──────── Given information ────────

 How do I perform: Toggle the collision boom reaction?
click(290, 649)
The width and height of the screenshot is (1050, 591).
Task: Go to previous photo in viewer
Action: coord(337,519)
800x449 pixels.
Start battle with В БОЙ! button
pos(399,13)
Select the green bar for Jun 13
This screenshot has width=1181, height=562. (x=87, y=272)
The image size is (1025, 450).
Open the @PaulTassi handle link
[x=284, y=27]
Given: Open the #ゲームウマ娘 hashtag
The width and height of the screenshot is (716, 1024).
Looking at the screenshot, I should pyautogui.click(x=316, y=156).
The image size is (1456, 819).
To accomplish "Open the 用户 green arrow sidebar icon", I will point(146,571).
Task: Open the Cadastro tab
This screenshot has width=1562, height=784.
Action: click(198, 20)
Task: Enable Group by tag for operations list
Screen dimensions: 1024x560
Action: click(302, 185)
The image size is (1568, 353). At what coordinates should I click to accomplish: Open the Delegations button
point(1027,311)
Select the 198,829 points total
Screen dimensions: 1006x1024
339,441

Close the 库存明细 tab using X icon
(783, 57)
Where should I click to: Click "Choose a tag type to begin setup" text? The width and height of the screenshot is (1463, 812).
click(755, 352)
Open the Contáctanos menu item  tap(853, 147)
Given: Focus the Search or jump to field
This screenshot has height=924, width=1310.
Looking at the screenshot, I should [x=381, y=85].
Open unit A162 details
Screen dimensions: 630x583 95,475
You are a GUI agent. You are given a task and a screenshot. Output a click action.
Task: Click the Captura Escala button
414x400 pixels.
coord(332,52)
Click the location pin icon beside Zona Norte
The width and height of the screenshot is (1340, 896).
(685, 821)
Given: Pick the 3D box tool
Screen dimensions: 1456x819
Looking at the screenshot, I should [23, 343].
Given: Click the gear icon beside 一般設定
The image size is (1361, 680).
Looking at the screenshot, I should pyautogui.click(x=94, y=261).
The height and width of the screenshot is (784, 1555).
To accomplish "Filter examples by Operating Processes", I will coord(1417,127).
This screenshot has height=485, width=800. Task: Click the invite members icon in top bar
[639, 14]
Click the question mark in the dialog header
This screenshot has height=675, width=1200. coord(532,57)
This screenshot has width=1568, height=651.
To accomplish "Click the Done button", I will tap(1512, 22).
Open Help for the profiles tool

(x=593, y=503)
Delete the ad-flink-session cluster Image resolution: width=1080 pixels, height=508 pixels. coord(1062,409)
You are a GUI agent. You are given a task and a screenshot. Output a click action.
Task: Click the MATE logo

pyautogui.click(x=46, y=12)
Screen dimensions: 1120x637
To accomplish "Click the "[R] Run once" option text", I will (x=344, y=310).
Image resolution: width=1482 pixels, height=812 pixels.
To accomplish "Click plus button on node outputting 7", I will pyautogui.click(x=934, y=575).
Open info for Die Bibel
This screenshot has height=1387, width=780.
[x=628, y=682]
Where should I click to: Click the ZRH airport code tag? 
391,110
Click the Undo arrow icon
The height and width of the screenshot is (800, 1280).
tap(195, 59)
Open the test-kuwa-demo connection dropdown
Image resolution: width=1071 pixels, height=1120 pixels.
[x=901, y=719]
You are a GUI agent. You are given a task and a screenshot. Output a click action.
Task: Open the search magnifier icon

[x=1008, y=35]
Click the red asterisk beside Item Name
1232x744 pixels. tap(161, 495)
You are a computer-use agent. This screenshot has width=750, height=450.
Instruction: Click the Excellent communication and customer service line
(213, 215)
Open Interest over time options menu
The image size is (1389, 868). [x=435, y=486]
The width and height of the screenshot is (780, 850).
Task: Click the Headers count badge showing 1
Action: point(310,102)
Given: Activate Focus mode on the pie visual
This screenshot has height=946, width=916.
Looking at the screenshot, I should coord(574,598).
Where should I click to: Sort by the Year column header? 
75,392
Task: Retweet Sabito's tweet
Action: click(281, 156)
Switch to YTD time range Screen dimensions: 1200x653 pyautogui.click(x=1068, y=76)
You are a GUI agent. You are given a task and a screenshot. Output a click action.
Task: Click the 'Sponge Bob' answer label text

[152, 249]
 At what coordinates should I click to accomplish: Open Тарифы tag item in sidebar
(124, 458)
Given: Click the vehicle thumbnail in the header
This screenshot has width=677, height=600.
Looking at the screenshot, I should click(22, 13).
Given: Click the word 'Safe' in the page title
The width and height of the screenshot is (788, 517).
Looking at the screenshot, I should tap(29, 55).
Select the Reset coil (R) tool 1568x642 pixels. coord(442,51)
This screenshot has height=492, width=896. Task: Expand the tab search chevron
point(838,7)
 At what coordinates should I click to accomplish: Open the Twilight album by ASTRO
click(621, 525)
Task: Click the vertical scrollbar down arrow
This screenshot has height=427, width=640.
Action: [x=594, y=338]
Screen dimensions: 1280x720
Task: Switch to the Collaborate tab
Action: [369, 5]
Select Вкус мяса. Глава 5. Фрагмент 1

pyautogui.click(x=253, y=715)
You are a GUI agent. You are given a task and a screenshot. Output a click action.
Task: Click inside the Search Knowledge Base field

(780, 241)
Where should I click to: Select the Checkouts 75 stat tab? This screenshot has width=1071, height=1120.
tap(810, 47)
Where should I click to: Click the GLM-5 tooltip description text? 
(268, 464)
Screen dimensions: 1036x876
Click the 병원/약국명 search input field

────────

- **Exercise**
Please output the entries above, every line exactly as it reads.

- **Response**
 How do I perform: Toggle the collision boom reaction?
click(290, 649)
The width and height of the screenshot is (1050, 591).
Task: Go to previous photo in viewer
Action: coord(337,519)
800x449 pixels.
Start battle with В БОЙ! button
pos(399,13)
Select the green bar for Jun 13
This screenshot has width=1181, height=562. (x=87, y=272)
The image size is (1025, 450).
Open the @PaulTassi handle link
[x=284, y=27]
Given: Open the #ゲームウマ娘 hashtag
The width and height of the screenshot is (716, 1024).
Looking at the screenshot, I should pyautogui.click(x=316, y=156).
The image size is (1456, 819).
To accomplish "Open the 用户 green arrow sidebar icon", I will point(146,571).
Task: Open the Cadastro tab
This screenshot has width=1562, height=784.
Action: click(198, 20)
Task: Enable Group by tag for operations list
Screen dimensions: 1024x560
Action: click(302, 185)
The image size is (1568, 353). At what coordinates should I click to accomplish: Open the Delegations button
point(1027,311)
Select the 198,829 points total
Screen dimensions: 1006x1024
339,441

Close the 库存明细 tab using X icon
(783, 57)
Where should I click to: Click "Choose a tag type to begin setup" text? The width and height of the screenshot is (1463, 812).
click(755, 352)
Open the Contáctanos menu item  tap(853, 147)
Given: Focus the Search or jump to field
This screenshot has height=924, width=1310.
Looking at the screenshot, I should [x=381, y=85].
Open unit A162 details
Screen dimensions: 630x583 95,475
You are a GUI agent. You are given a task and a screenshot. Output a click action.
Task: Click the Captura Escala button
414x400 pixels.
coord(332,52)
Click the location pin icon beside Zona Norte
The width and height of the screenshot is (1340, 896).
(685, 821)
Given: Pick the 3D box tool
Screen dimensions: 1456x819
Looking at the screenshot, I should [23, 343].
Given: Click the gear icon beside 一般設定
The image size is (1361, 680).
Looking at the screenshot, I should pyautogui.click(x=94, y=261).
The height and width of the screenshot is (784, 1555).
To accomplish "Filter examples by Operating Processes", I will coord(1417,127).
This screenshot has height=485, width=800. Task: Click the invite members icon in top bar
[639, 14]
Click the question mark in the dialog header
This screenshot has height=675, width=1200. coord(532,57)
This screenshot has width=1568, height=651.
To accomplish "Click the Done button", I will tap(1512, 22).
Open Help for the profiles tool

(x=593, y=503)
Delete the ad-flink-session cluster Image resolution: width=1080 pixels, height=508 pixels. coord(1062,409)
You are a GUI agent. You are given a task and a screenshot. Output a click action.
Task: Click the MATE logo

pyautogui.click(x=46, y=12)
Screen dimensions: 1120x637
To accomplish "Click the "[R] Run once" option text", I will (x=344, y=310).
Image resolution: width=1482 pixels, height=812 pixels.
To accomplish "Click plus button on node outputting 7", I will pyautogui.click(x=934, y=575).
Open info for Die Bibel
This screenshot has height=1387, width=780.
[x=628, y=682]
Where should I click to: Click the ZRH airport code tag? 
391,110
Click the Undo arrow icon
The height and width of the screenshot is (800, 1280).
tap(195, 59)
Open the test-kuwa-demo connection dropdown
Image resolution: width=1071 pixels, height=1120 pixels.
[x=901, y=719]
You are a GUI agent. You are given a task and a screenshot. Output a click action.
Task: Open the search magnifier icon

[x=1008, y=35]
Click the red asterisk beside Item Name
1232x744 pixels. tap(161, 495)
You are a computer-use agent. This screenshot has width=750, height=450.
Instruction: Click the Excellent communication and customer service line
(213, 215)
Open Interest over time options menu
The image size is (1389, 868). [x=435, y=486]
The width and height of the screenshot is (780, 850).
Task: Click the Headers count badge showing 1
Action: point(310,102)
Given: Activate Focus mode on the pie visual
This screenshot has height=946, width=916.
Looking at the screenshot, I should coord(574,598).
Where should I click to: Sort by the Year column header? 
75,392
Task: Retweet Sabito's tweet
Action: click(281, 156)
Switch to YTD time range Screen dimensions: 1200x653 pyautogui.click(x=1068, y=76)
You are a GUI agent. You are given a task and a screenshot. Output a click action.
Task: Click the 'Sponge Bob' answer label text

[152, 249]
 At what coordinates should I click to accomplish: Open Тарифы tag item in sidebar
(124, 458)
Given: Click the vehicle thumbnail in the header
This screenshot has width=677, height=600.
Looking at the screenshot, I should click(22, 13).
Given: Click the word 'Safe' in the page title
The width and height of the screenshot is (788, 517).
Looking at the screenshot, I should tap(29, 55).
Select the Reset coil (R) tool 1568x642 pixels. coord(442,51)
This screenshot has height=492, width=896. Task: Expand the tab search chevron
point(838,7)
 At what coordinates should I click to accomplish: Open the Twilight album by ASTRO
click(621, 525)
Task: Click the vertical scrollbar down arrow
This screenshot has height=427, width=640.
Action: [x=594, y=338]
Screen dimensions: 1280x720
Task: Switch to the Collaborate tab
Action: [369, 5]
Select Вкус мяса. Глава 5. Фрагмент 1

pyautogui.click(x=253, y=715)
You are a GUI agent. You are given a task and a screenshot. Output a click action.
Task: Click inside the Search Knowledge Base field

(780, 241)
Where should I click to: Select the Checkouts 75 stat tab? This screenshot has width=1071, height=1120.
tap(810, 47)
Where should I click to: Click the GLM-5 tooltip description text? 
(268, 464)
Screen dimensions: 1036x876
Click the 병원/약국명 search input field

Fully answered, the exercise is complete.